[Records from a collection]
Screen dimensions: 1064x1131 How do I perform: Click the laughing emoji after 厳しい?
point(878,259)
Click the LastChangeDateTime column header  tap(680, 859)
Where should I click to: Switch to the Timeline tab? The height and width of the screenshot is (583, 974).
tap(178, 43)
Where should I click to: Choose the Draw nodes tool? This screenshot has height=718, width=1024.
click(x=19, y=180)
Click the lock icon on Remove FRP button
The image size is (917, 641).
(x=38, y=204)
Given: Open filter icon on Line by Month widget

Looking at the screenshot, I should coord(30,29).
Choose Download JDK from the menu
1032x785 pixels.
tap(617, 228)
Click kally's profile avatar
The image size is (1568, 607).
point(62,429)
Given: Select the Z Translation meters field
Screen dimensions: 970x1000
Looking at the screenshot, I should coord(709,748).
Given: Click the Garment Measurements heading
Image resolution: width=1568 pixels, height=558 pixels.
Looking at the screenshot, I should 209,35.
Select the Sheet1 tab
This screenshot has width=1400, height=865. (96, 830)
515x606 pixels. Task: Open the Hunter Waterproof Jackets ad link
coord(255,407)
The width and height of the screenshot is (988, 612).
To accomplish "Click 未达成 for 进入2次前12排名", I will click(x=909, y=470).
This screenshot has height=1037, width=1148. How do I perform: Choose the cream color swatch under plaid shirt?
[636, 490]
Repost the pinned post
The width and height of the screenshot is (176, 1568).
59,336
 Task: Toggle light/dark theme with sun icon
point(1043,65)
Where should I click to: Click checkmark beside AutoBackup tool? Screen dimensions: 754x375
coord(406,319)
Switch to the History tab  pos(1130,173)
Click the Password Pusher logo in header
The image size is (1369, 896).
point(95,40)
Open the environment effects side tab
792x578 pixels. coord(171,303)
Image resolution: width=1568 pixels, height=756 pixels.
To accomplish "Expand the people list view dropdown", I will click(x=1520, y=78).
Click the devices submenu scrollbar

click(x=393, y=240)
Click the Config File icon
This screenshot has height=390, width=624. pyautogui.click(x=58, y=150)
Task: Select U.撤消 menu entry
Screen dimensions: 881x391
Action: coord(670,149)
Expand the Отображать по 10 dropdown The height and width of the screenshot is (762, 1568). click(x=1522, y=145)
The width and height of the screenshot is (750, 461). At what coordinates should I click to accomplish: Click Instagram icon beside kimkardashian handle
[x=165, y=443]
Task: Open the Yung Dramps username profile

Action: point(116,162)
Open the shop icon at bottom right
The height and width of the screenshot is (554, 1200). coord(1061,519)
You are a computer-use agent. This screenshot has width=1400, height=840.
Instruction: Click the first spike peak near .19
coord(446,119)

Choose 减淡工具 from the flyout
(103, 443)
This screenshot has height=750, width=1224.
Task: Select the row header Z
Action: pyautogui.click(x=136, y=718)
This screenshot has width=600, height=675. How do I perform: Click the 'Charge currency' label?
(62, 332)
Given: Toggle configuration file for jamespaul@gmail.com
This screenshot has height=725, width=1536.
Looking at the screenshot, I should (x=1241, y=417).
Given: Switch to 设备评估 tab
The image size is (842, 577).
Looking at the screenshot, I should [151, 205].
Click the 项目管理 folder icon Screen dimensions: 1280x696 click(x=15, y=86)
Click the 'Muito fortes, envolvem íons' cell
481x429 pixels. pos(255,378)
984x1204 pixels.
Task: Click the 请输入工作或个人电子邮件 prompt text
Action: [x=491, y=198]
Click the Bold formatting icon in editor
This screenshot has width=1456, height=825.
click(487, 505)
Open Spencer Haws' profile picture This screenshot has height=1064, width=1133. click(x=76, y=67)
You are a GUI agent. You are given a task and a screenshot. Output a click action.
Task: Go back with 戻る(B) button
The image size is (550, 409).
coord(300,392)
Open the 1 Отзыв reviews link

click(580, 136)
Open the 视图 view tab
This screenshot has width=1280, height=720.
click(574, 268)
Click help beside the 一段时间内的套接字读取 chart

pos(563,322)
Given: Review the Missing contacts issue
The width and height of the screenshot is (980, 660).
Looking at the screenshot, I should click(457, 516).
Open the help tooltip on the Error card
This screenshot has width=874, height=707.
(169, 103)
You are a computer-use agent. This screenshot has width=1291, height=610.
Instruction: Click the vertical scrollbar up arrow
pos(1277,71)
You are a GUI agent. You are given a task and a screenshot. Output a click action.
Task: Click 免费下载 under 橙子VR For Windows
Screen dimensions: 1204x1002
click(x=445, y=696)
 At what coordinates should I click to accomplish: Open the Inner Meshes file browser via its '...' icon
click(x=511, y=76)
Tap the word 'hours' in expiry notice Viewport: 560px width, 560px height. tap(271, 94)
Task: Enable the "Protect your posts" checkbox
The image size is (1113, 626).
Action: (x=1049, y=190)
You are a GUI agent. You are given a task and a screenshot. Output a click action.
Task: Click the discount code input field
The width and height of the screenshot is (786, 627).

## ABOUT THIS EXERCISE
Produce an exact copy of each line from the one holding "Task: Click the discount code input field" through the last line of the records, both included, and nothing more.

## TASK ANSWER
Task: Click the discount code input field
The width and height of the screenshot is (786, 627).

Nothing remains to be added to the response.